> **Exercise task 1**:
Using the figure captions and the records below, answer each question from the captions:
(a) In Fig. 2, what color circles represent the disordered structure?
(b) In Fig. 3, at which three wavelengths was the rejection wavelength positioned to coincide with AMMA, NMMA, and RMMA emission?
(c) In Fig. 3, what does the black dotted line show?

> **Passage given**:
Fig. 2 Comparison of the integrated radioluminescence of n₁ assembled in an ordered structure and corresponding disordered structure with dilution. Integrated radioluminescence (IRL) normalized by the concentration of nanoparticles in each dilution of the n₁ ordered structure (OS, red circles) and disordered structure (DS, blue circles) emission attributed to (A) RMMA, (B) NMMA, and (C) AMMA as the rejection wavelength (λ_rw) of the OS was shifted through the visible spectrum. Lightly shaded bars at the top of (A)–(C) were included as a visual aid to identify the spectral regions attributed to AMMA (blue), NMMA (green), and RMMA (red) emission. As an aid to the eye, a trendline for the DS IRL (blue dashed line) is included in (A)–(C). Photographs of the n₁ OS under (D) white light and (E) X-ray exposure, where the λ_rw of the left and right half of the OS droplet is indicated.

Fig. 3 Nanophotonic manipulation of n₂ radioluminescence and FRET efficiency. (A) Radioluminescence (RL) spectra of n₂ nanoparticles assembled in an ordered structure (OS) as the rejection wavelength (λ_rw, red arrow) was shifted across the emission spectrum. RL spectra of n₂ assembled in an OS (red) in comparison to that of corresponding disordered structures (DS, blue) as the λ_rw (denoted by a red arrow) was positioned to coincide with AMMA, NMMA, and RMMA emission at (B) 424 nm, (C) 505 nm, and (D) 592 nm, respectively. The difference in RL spectra (ΔRL, black dotted line) of n₂ in an OS in comparison to that of the corresponding DS as the λ_rw was positioned at (E) 424 nm, (F) 505 nm, and (G) 592 nm. The observed reflectance peak of each OS is presented in (E)–(G). Lightly shaded bars at the top of (A)–(G) were included as a visual aid to identify the spectral regions attributed to AMMA (blue), NMMA (green), and RMMA (red) emission. (H) Change (%) in integrated RL (ΔIRL) attributed to AMMA (blue), NMMA (green), and RMMA (red) of n₂ assembled in an OS in reference to that of the corresponding DS as the λ_rw was positioned at 424 nm, 505 nm, and 592 nm. (I) Difference in Förster resonance energy transfer (FRET) efficiency (ΔE_FRET) of the AMMA/NMMA (blue circles) and NMMA/RMMA (red circles) pairs copolymerized in n₂ when the nanoparticles were assembled in an OS in reference to that of the corresponding DS as the λ_rw was positioned at 424 nm, 505 nm, and 592 nm. Light shading at each λ_rw position is included in (H) and (I) as a visual aid to identify the overlapped emitter.

> **Exercise task 2**:
Output as a two-column CSV with the columns request and answer the records beginning with the first record and continuing through the line containing "Action: 551,38". Make one row per request, putting its text and its answer each in a single quoted field, with line breaks replaced by spaces.

> **Provided information**:
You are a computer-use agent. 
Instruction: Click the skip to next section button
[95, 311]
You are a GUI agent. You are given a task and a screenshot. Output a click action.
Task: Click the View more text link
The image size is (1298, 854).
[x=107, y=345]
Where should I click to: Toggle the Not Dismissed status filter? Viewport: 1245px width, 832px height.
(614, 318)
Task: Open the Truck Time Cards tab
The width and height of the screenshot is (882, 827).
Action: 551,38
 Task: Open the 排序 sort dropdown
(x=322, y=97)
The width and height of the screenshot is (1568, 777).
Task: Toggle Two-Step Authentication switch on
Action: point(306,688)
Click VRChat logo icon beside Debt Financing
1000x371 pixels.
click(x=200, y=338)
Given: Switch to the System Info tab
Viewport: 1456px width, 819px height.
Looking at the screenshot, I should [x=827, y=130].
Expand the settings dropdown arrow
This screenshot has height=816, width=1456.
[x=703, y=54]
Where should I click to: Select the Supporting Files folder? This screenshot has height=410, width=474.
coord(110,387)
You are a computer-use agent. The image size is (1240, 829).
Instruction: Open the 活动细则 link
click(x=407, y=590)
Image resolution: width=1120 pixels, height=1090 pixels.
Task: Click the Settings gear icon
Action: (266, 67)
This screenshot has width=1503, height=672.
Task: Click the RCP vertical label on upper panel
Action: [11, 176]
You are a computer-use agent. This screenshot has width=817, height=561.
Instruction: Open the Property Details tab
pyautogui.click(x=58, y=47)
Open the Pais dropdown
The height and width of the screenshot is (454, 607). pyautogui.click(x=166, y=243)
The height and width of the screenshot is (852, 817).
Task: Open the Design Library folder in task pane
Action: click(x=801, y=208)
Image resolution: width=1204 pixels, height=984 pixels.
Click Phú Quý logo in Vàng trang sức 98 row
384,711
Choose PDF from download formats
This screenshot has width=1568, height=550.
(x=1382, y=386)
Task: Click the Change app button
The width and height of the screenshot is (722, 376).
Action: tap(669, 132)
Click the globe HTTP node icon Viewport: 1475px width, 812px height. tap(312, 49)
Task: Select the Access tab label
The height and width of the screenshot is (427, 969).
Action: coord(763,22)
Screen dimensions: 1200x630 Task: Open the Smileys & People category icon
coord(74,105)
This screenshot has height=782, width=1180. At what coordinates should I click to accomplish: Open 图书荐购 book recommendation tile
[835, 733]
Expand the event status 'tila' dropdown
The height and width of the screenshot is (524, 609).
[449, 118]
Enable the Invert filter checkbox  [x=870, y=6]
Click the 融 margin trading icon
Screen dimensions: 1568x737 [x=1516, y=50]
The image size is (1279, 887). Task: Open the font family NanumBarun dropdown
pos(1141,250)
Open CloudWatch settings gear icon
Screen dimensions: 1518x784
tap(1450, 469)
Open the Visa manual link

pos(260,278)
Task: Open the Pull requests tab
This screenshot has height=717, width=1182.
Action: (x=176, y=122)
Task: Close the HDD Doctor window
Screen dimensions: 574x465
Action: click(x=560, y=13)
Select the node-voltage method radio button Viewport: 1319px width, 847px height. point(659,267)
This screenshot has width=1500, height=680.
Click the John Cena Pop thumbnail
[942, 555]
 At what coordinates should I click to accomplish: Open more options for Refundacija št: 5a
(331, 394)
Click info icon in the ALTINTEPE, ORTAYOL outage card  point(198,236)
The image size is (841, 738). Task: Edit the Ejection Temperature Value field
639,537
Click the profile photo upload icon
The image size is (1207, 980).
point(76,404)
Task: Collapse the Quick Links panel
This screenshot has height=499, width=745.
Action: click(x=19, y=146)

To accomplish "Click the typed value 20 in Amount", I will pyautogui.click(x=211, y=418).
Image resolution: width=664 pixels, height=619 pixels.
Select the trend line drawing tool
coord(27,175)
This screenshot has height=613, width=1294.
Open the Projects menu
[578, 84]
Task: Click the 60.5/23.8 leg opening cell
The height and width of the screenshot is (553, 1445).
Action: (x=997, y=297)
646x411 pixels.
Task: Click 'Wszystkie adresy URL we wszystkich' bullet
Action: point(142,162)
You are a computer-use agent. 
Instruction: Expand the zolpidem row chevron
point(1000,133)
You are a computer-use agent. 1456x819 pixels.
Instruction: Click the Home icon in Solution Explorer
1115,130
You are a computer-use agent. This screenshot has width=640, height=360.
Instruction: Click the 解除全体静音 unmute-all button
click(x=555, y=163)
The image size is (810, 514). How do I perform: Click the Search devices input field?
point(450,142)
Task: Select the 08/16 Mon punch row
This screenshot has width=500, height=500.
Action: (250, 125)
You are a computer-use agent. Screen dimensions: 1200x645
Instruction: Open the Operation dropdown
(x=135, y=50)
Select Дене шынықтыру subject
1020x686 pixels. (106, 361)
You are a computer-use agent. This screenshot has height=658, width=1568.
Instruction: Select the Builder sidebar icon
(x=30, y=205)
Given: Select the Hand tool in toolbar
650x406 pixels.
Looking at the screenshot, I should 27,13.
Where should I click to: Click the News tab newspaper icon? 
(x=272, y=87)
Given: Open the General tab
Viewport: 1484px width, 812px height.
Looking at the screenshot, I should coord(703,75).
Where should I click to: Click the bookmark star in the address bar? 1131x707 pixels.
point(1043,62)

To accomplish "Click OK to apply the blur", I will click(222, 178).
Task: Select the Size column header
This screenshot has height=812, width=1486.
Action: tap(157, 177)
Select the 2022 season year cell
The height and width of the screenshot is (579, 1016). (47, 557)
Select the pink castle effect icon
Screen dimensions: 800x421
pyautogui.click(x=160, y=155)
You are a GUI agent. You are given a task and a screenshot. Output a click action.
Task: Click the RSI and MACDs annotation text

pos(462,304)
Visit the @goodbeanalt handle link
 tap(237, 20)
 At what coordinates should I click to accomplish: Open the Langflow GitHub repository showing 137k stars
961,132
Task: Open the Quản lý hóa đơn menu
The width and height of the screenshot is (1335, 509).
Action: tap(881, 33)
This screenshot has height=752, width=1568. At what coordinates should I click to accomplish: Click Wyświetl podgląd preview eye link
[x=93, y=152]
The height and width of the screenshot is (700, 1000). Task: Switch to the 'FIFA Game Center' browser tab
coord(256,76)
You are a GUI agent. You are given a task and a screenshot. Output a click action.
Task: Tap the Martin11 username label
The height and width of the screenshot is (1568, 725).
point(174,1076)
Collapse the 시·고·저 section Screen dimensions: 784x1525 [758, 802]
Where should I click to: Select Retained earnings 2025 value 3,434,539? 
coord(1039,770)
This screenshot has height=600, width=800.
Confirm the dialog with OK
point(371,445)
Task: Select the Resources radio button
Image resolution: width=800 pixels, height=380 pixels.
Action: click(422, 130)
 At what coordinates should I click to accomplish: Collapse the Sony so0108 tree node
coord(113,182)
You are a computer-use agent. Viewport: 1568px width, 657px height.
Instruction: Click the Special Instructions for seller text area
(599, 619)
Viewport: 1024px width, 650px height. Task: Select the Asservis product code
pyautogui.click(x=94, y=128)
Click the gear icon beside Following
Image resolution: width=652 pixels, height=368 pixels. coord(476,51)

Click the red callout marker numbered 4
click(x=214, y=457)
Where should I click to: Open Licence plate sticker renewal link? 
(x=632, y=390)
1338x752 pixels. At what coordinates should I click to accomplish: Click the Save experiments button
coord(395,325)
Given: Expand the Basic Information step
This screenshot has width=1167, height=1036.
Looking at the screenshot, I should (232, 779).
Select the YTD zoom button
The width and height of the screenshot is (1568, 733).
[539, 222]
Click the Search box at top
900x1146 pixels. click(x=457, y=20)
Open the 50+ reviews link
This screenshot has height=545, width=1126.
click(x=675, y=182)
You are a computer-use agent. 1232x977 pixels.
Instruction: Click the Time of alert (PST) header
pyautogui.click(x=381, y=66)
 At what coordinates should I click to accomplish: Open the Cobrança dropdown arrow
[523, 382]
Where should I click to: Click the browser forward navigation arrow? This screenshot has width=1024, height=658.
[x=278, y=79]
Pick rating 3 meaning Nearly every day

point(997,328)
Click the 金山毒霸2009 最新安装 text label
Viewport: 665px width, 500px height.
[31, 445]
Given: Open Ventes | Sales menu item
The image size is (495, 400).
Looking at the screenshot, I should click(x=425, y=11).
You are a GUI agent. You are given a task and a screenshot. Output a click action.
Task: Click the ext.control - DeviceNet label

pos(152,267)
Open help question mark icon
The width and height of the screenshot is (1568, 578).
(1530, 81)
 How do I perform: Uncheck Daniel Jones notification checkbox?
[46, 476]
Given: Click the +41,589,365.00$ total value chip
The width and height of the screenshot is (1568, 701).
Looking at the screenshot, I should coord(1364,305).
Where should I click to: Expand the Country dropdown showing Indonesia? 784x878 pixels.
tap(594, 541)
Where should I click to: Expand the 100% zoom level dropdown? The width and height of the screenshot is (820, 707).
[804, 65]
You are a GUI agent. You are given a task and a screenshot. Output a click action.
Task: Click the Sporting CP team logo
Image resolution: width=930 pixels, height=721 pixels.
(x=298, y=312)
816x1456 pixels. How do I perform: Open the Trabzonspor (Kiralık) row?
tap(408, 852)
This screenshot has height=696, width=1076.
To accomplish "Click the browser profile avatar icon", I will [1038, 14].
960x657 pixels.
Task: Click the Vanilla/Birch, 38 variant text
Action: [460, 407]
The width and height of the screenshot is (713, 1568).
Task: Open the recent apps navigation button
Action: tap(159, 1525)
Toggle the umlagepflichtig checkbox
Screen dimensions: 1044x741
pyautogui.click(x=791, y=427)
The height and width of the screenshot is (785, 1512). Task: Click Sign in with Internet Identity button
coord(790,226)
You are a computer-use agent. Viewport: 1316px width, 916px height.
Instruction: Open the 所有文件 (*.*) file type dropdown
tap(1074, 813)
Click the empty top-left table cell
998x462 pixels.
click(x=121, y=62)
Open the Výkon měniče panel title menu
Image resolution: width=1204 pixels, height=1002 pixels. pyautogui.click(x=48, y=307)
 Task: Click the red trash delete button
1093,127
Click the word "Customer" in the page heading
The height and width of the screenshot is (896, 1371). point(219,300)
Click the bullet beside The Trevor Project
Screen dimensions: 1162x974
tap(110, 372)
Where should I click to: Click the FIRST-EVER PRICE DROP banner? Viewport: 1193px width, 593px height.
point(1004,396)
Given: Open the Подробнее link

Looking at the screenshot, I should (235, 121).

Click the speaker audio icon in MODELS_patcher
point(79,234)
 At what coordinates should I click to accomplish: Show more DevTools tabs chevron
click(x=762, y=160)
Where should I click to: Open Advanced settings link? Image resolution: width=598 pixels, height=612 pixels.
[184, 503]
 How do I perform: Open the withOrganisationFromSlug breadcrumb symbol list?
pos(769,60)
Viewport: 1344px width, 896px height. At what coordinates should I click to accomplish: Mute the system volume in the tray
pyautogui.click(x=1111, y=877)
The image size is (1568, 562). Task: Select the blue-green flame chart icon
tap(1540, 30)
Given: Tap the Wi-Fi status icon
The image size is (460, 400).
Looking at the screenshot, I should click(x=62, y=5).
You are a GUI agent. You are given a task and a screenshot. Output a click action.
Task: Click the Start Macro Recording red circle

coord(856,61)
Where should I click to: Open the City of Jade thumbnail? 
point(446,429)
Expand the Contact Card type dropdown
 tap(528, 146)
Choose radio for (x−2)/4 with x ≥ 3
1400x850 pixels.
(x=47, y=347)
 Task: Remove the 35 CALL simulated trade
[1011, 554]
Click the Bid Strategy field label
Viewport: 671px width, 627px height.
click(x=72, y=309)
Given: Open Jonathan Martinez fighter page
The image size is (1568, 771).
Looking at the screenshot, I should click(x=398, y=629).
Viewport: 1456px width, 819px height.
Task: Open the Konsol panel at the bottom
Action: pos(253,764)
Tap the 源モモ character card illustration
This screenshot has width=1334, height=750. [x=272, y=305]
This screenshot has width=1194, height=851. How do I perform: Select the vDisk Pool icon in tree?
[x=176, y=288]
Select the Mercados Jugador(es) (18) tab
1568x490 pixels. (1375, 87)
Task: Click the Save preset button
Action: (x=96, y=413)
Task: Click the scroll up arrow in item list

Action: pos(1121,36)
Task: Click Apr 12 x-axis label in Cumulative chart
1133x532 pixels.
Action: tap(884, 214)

> **Full response 1**:
(a) Blue circles.
(b) 424 nm, 505 nm, and 592 nm, respectively.
(c) The difference in RL spectra (ΔRL) of n₂ in an ordered structure compared with the corresponding disordered structure.

> **Full response 2**:
request,answer
"You are a computer-use agent. Instruction: Click the skip to next section button","[95, 311]"
"You are a GUI agent. You are given a task and a screenshot. Output a click action. Task: Click the View more text link The image size is (1298, 854).","[x=107, y=345]"
"Where should I click to: Toggle the Not Dismissed status filter? Viewport: 1245px width, 832px height.","(614, 318)"
"Task: Open the Truck Time Cards tab The width and height of the screenshot is (882, 827).","Action: 551,38"